YOUR ASSIGNMENT:
Every line of the material below should be repeated exactly.
══ MATERIAL FOR THE TASK ══
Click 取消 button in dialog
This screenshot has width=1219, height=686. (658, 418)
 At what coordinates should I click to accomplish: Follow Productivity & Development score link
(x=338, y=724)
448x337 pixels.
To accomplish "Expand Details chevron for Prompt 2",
═══
SOLVED PROBLEM:
Click 取消 button in dialog
This screenshot has width=1219, height=686. (658, 418)
 At what coordinates should I click to accomplish: Follow Productivity & Development score link
(x=338, y=724)
448x337 pixels.
To accomplish "Expand Details chevron for Prompt 2",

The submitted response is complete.